__What you will do__: Format the records from the line containing "Find the location of a particular element. Image" through the line containing "coordinates (831, 131)." as a numbered list, skipping blank lines.

__Stored data entries__:
===============

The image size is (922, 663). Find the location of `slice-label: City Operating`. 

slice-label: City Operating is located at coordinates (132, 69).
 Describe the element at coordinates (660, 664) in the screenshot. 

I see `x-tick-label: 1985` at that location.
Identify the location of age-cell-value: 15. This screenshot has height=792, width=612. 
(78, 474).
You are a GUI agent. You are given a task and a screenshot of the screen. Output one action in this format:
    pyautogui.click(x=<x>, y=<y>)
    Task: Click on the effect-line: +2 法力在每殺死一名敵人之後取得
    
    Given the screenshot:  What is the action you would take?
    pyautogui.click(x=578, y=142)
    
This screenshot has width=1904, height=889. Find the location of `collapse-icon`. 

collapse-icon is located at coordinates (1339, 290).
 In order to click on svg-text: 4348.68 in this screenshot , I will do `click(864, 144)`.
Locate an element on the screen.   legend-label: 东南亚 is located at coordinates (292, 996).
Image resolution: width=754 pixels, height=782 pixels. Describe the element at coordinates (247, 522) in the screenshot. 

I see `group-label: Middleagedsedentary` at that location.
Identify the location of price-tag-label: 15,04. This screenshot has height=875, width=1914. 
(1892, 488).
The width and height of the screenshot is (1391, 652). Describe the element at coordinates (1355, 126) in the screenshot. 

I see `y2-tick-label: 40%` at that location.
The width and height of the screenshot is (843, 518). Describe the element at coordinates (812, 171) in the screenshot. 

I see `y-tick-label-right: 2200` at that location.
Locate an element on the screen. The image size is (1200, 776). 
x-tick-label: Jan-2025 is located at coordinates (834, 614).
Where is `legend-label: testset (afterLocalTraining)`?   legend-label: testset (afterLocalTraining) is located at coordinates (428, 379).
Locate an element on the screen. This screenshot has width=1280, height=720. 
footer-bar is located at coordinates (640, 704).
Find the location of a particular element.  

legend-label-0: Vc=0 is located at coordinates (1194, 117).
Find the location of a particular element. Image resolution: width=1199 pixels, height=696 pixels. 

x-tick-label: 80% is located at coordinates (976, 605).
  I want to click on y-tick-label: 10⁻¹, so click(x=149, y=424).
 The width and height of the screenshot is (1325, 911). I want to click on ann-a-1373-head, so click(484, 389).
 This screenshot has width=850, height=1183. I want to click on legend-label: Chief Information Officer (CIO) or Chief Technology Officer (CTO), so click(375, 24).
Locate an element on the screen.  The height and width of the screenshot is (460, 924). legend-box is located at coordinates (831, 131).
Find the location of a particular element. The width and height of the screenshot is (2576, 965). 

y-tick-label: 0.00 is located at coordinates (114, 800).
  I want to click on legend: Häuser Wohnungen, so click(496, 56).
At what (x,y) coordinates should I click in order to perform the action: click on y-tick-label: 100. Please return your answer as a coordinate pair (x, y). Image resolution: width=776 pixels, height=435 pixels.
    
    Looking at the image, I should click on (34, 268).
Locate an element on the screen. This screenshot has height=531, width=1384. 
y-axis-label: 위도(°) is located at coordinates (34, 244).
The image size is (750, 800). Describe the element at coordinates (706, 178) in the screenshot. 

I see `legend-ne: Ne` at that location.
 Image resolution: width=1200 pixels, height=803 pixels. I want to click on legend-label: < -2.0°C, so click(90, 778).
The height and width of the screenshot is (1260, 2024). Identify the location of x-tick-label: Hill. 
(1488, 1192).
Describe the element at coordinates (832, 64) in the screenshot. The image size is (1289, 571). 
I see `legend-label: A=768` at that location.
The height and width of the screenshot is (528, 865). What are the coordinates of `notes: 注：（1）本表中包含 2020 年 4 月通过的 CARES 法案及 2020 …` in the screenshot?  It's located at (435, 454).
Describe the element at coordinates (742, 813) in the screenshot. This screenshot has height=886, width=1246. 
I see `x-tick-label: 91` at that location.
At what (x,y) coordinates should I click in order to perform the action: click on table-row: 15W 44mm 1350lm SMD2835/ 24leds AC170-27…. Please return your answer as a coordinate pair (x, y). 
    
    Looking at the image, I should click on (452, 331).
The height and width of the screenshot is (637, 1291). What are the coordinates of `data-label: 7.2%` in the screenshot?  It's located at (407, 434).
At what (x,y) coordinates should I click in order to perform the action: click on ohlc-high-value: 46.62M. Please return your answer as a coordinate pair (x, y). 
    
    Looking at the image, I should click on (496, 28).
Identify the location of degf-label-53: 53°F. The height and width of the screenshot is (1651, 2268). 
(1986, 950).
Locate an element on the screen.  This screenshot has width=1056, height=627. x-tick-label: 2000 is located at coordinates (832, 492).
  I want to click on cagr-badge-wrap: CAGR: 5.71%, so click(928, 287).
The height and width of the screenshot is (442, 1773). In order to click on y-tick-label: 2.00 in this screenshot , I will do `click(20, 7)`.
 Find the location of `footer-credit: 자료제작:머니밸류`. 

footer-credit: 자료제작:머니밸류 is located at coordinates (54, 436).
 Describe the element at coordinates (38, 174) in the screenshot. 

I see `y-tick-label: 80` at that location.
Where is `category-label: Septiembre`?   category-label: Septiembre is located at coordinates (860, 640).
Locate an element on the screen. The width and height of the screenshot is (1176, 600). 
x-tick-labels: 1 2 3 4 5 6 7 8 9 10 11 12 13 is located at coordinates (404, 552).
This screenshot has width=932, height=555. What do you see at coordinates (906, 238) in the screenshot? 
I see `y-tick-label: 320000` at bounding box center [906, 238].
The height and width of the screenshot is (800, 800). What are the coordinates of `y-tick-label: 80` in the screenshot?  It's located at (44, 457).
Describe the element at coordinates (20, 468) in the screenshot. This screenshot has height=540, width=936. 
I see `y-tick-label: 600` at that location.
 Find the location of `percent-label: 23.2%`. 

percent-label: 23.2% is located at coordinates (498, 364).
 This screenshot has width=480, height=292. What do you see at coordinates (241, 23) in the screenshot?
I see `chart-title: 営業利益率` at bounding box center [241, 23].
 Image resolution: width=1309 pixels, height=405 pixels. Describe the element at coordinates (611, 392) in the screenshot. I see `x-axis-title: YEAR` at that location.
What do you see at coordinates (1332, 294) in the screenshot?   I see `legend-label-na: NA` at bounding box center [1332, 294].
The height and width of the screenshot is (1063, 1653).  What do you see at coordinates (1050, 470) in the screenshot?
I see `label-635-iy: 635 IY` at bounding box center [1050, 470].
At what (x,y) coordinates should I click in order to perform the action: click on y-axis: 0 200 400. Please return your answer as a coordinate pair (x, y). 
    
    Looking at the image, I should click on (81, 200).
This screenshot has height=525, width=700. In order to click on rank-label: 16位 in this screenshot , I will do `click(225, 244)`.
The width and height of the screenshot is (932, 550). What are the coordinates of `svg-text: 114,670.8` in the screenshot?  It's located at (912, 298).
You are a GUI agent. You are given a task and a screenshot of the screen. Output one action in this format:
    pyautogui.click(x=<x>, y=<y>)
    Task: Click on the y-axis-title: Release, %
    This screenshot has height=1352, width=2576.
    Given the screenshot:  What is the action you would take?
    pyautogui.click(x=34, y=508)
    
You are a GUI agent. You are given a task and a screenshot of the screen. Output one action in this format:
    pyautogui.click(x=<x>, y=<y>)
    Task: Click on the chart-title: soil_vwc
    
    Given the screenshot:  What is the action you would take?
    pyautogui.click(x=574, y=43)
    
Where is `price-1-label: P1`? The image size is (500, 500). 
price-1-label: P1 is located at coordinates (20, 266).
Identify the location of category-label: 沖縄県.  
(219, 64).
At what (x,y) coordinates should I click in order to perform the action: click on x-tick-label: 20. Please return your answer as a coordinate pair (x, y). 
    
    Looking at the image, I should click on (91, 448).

===============

__Response area__:
1. Find the location of a particular element. Image resolution: width=1199 pixels, height=696 pixels. 
2. x-tick-label: 80% is located at coordinates (976, 605).
3.   I want to click on y-tick-label: 10⁻¹, so click(x=149, y=424).
4.  The width and height of the screenshot is (1325, 911). I want to click on ann-a-1373-head, so click(484, 389).
5.  This screenshot has width=850, height=1183. I want to click on legend-label: Chief Information Officer (CIO) or Chief Technology Officer (CTO), so click(375, 24).
6. Locate an element on the screen.  The height and width of the screenshot is (460, 924). legend-box is located at coordinates (831, 131).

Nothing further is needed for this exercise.